Task description: All that should come back is the lines of the data below from the one containing "You are a computer-use agent. The" to the one containing "Open the 端口1", inclusive, exactly as they stand.

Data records
%%
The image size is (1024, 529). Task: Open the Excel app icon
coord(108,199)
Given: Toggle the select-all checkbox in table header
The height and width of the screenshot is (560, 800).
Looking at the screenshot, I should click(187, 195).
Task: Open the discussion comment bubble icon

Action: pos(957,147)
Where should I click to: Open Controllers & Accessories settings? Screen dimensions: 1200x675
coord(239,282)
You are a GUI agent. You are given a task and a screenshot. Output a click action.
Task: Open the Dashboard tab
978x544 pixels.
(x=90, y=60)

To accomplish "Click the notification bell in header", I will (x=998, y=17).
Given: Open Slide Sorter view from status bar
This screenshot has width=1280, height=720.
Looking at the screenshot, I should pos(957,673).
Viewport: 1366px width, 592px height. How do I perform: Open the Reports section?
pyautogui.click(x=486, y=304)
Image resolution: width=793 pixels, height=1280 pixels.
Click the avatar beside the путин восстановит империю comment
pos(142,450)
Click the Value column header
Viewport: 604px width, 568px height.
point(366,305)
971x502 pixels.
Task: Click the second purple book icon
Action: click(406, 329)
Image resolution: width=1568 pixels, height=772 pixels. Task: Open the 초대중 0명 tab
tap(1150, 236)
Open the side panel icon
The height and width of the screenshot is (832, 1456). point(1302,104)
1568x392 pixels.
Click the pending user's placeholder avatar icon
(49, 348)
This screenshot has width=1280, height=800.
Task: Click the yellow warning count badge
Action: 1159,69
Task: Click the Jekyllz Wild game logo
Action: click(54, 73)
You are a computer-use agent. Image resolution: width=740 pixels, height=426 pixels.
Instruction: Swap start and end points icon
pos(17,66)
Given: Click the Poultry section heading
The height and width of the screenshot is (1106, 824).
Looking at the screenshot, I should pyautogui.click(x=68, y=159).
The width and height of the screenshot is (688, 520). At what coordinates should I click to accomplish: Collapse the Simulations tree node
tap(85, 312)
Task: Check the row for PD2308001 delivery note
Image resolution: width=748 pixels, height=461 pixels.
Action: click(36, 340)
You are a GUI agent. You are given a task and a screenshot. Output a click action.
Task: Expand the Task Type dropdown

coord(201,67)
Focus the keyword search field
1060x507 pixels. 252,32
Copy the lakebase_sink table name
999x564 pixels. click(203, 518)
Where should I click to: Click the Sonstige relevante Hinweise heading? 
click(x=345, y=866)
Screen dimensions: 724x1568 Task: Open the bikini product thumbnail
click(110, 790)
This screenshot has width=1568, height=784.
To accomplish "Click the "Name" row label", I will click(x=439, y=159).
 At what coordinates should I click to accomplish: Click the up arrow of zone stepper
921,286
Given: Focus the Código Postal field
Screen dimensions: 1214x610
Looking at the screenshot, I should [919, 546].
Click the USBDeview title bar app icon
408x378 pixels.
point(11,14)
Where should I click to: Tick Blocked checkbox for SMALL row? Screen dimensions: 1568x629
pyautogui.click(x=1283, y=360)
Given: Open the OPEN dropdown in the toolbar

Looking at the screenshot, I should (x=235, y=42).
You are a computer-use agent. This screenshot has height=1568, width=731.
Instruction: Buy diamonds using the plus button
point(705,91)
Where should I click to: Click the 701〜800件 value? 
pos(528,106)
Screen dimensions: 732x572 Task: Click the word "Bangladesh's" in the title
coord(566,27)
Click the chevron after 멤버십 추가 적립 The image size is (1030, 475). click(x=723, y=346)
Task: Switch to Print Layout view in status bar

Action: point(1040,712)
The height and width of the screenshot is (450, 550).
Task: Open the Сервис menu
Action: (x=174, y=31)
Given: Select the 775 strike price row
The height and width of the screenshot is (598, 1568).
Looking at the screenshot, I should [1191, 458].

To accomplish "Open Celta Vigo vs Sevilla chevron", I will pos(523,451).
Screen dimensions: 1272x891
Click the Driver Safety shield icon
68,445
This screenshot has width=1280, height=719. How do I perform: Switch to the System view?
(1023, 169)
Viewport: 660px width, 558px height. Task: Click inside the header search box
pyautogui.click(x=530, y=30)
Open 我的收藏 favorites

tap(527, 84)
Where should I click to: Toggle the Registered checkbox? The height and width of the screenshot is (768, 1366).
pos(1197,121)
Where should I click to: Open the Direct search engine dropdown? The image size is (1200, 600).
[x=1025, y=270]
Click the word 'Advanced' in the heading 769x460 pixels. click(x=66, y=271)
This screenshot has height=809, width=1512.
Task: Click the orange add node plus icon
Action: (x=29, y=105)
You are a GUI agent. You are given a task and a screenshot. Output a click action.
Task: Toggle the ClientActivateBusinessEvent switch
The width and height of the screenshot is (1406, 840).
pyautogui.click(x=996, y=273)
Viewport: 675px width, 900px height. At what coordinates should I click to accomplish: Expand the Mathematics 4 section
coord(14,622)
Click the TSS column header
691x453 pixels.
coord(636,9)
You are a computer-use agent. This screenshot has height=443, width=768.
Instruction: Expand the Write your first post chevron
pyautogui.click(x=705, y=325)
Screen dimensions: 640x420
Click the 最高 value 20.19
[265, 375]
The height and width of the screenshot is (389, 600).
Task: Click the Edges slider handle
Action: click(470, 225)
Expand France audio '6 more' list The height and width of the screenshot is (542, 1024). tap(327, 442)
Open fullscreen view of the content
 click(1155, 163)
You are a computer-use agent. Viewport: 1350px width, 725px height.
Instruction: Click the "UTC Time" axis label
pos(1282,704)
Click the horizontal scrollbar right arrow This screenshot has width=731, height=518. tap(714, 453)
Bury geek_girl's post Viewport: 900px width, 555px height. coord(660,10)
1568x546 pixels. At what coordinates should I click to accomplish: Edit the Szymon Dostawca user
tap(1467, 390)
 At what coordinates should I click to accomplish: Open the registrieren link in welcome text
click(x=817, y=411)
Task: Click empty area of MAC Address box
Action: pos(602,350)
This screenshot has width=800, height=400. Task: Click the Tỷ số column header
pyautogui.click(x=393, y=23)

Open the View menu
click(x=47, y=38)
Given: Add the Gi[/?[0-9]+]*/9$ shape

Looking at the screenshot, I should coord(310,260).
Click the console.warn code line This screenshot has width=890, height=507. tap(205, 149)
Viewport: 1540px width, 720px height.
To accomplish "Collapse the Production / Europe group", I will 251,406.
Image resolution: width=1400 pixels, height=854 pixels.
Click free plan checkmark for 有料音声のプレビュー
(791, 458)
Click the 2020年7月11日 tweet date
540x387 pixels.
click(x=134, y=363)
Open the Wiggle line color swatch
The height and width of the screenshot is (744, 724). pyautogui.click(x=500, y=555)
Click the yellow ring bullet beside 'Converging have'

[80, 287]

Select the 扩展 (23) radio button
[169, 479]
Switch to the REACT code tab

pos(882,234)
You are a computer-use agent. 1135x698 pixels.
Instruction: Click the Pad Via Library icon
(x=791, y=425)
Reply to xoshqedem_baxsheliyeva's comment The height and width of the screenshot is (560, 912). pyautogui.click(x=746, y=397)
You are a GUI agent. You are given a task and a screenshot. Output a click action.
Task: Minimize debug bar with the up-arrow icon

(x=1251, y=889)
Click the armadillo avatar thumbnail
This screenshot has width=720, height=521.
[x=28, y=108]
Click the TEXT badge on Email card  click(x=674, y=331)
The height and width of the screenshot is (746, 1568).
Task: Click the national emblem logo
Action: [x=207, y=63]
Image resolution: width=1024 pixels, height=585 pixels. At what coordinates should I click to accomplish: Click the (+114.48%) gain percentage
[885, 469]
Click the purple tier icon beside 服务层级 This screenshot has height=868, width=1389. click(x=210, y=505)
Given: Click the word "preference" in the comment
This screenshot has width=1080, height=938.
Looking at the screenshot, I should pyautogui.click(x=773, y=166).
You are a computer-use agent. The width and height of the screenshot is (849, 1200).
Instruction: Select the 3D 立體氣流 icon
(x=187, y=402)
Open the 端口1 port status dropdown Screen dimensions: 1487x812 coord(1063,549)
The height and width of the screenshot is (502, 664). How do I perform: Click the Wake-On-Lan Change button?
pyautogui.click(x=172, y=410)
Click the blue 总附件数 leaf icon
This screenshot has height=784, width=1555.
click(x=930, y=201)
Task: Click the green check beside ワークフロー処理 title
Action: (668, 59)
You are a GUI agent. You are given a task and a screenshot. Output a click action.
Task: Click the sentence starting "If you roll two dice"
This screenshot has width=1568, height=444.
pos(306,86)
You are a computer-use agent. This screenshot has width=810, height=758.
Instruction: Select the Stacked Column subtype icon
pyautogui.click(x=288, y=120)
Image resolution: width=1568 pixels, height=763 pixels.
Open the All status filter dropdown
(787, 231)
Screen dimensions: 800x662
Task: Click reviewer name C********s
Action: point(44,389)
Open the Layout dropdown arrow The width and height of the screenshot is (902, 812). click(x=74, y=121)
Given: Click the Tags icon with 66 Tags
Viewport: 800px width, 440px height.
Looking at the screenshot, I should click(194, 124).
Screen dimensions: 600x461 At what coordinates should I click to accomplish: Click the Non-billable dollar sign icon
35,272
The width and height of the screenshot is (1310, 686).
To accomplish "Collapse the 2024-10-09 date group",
%%
Response area:
You are a computer-use agent. The width and height of the screenshot is (849, 1200).
Instruction: Select the 3D 立體氣流 icon
(x=187, y=402)
Open the 端口1 port status dropdown Screen dimensions: 1487x812 coord(1063,549)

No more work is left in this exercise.